### EXERCISE INSTRUCTIONS
Transcribe the entries below word for word, beginning at the line with "780x488 pixels." and stopping after the line with "Click the 2 350,0 price axis label"; drop all pictures.

### EXERCISE DATA
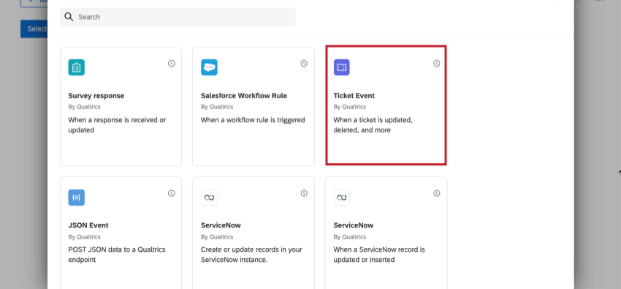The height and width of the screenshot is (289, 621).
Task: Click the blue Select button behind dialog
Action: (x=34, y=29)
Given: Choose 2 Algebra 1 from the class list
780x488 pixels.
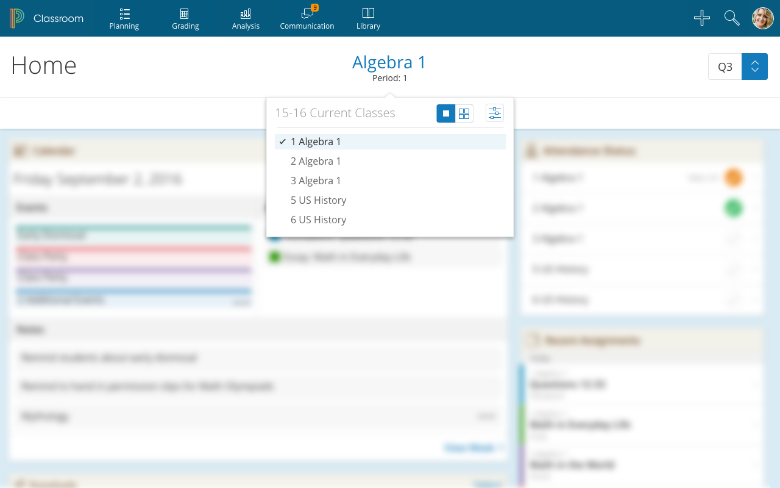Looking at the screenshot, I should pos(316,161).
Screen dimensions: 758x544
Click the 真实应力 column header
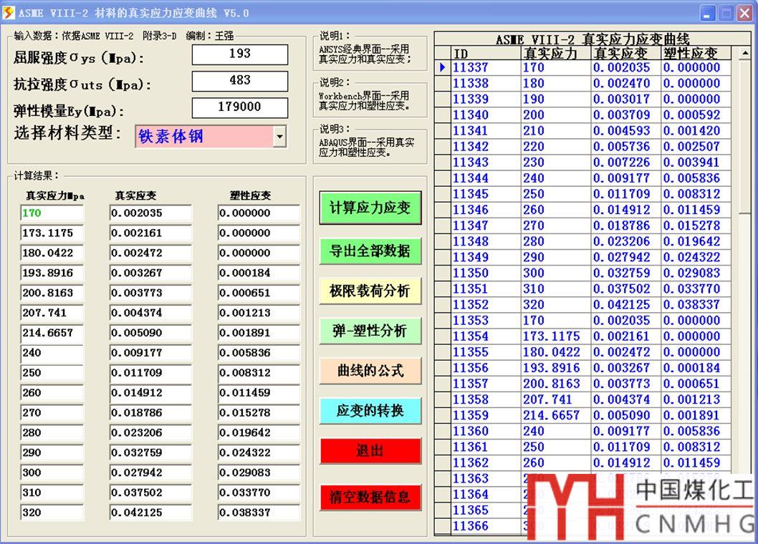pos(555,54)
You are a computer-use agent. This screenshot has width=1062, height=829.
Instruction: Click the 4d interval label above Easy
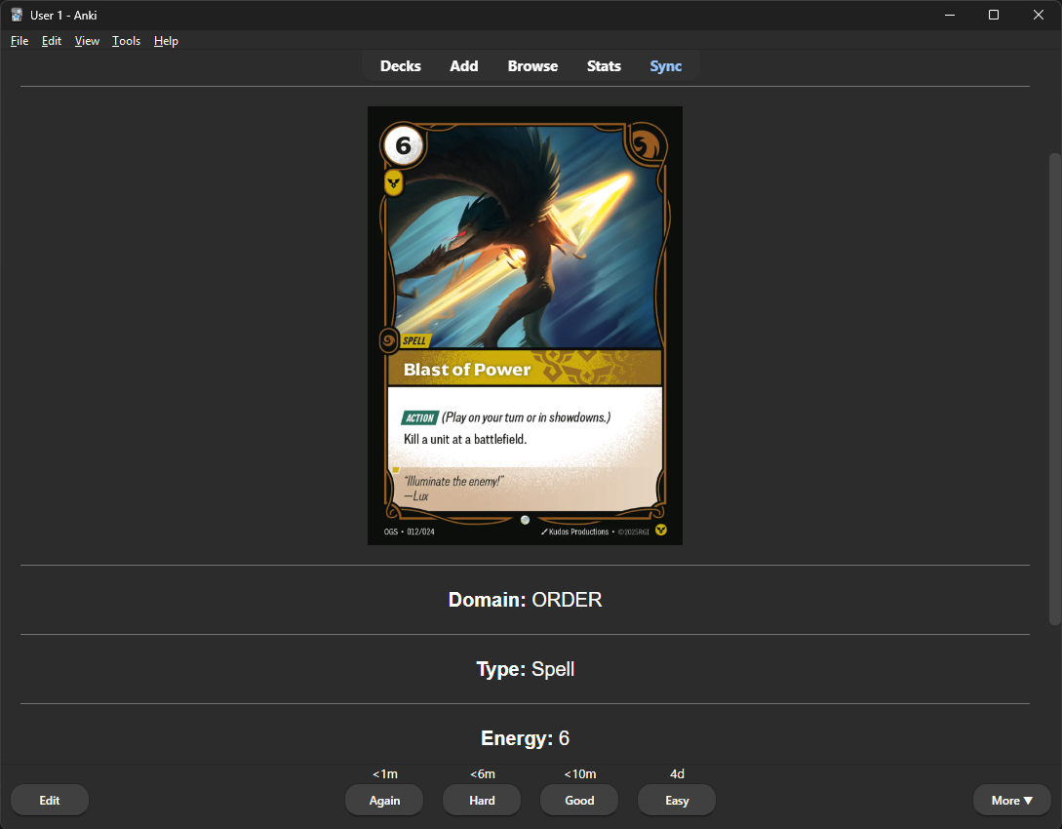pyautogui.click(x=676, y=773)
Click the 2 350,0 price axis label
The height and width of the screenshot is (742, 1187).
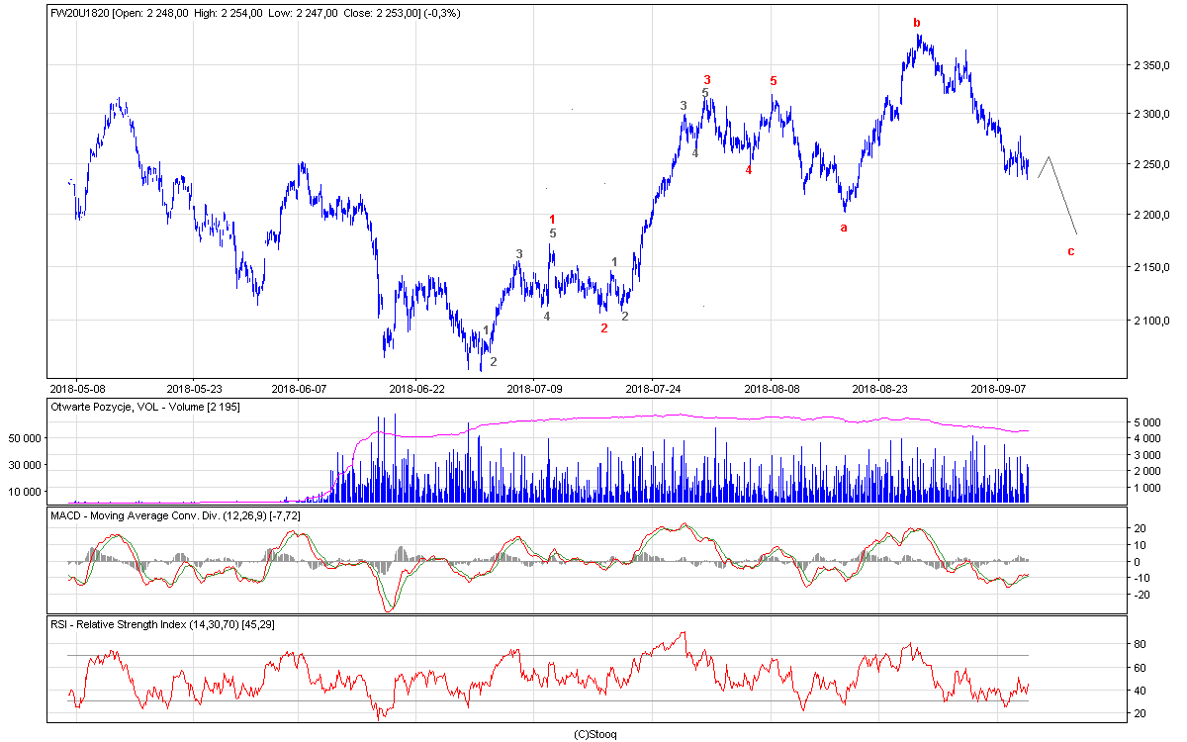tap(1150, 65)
==
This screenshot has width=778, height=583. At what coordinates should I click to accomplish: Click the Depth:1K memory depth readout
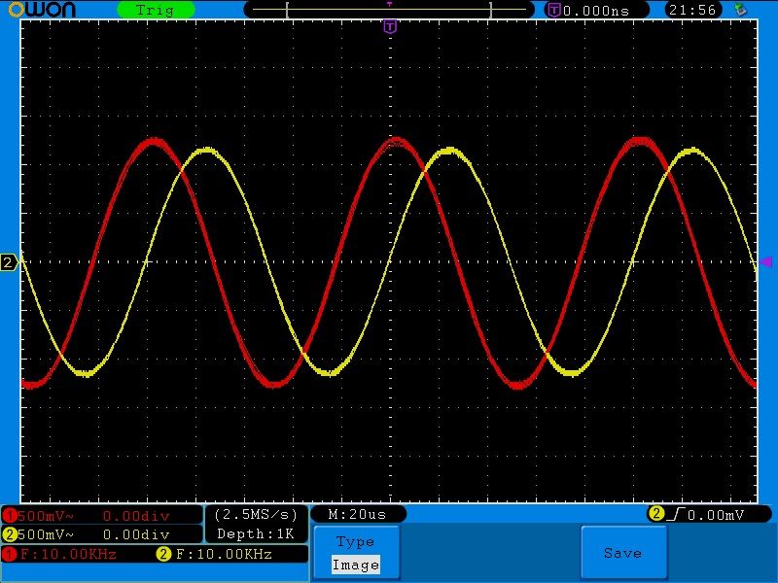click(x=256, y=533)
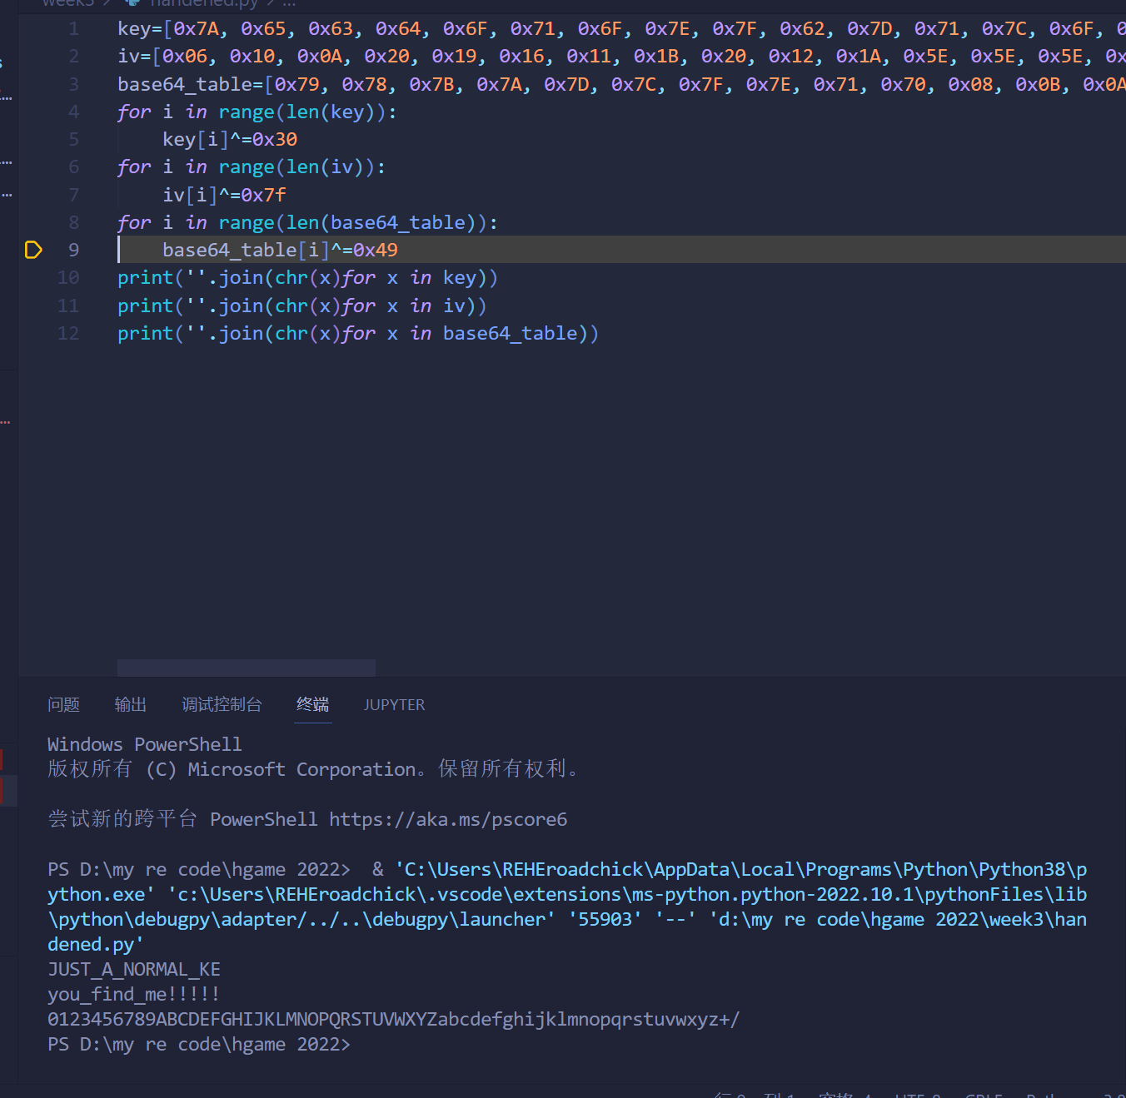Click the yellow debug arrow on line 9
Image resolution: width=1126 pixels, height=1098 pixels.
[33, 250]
* * *
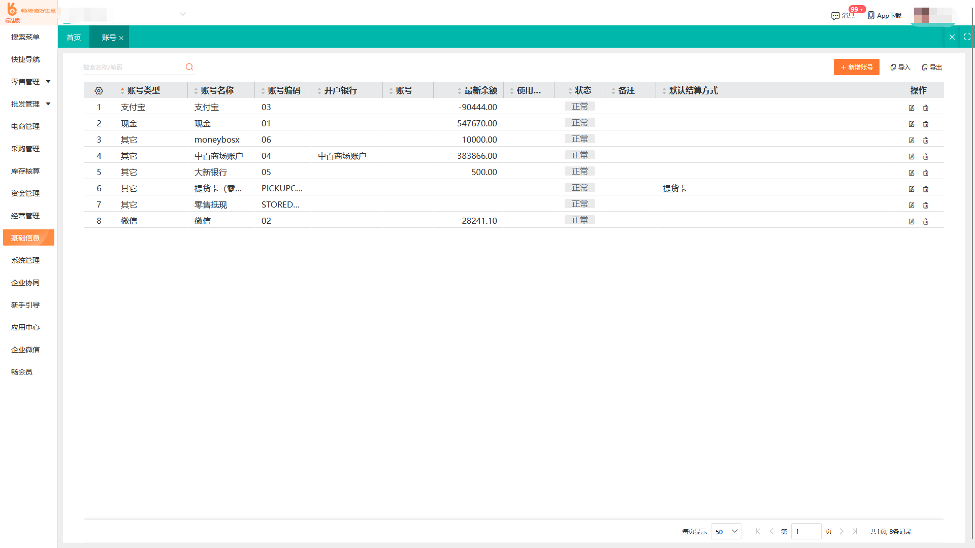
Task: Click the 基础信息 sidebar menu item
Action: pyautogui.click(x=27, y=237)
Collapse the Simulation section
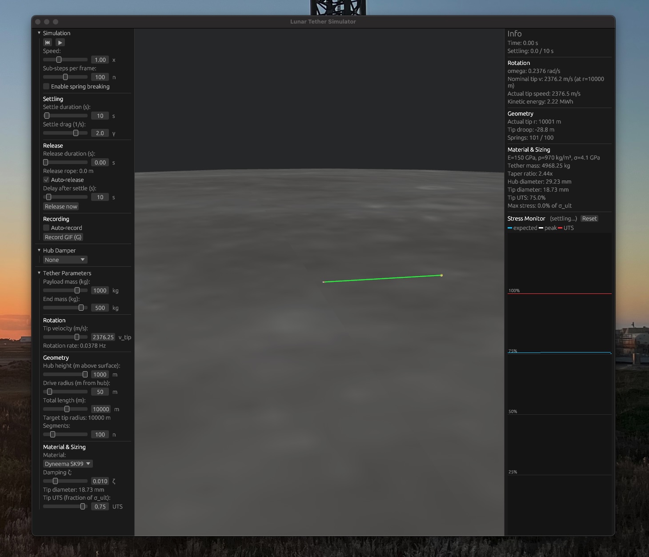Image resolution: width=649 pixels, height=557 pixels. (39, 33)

### SOLVED EXERCISE
780x488 pixels.
Looking at the screenshot, I should pos(316,161).
Screen dimensions: 758x544
Click the 真实应力 column header
pos(555,54)
You are a computer-use agent. This screenshot has width=1062, height=829.
Instruction: Click the 4d interval label above Easy
pyautogui.click(x=676, y=773)
Click the 2 350,0 price axis label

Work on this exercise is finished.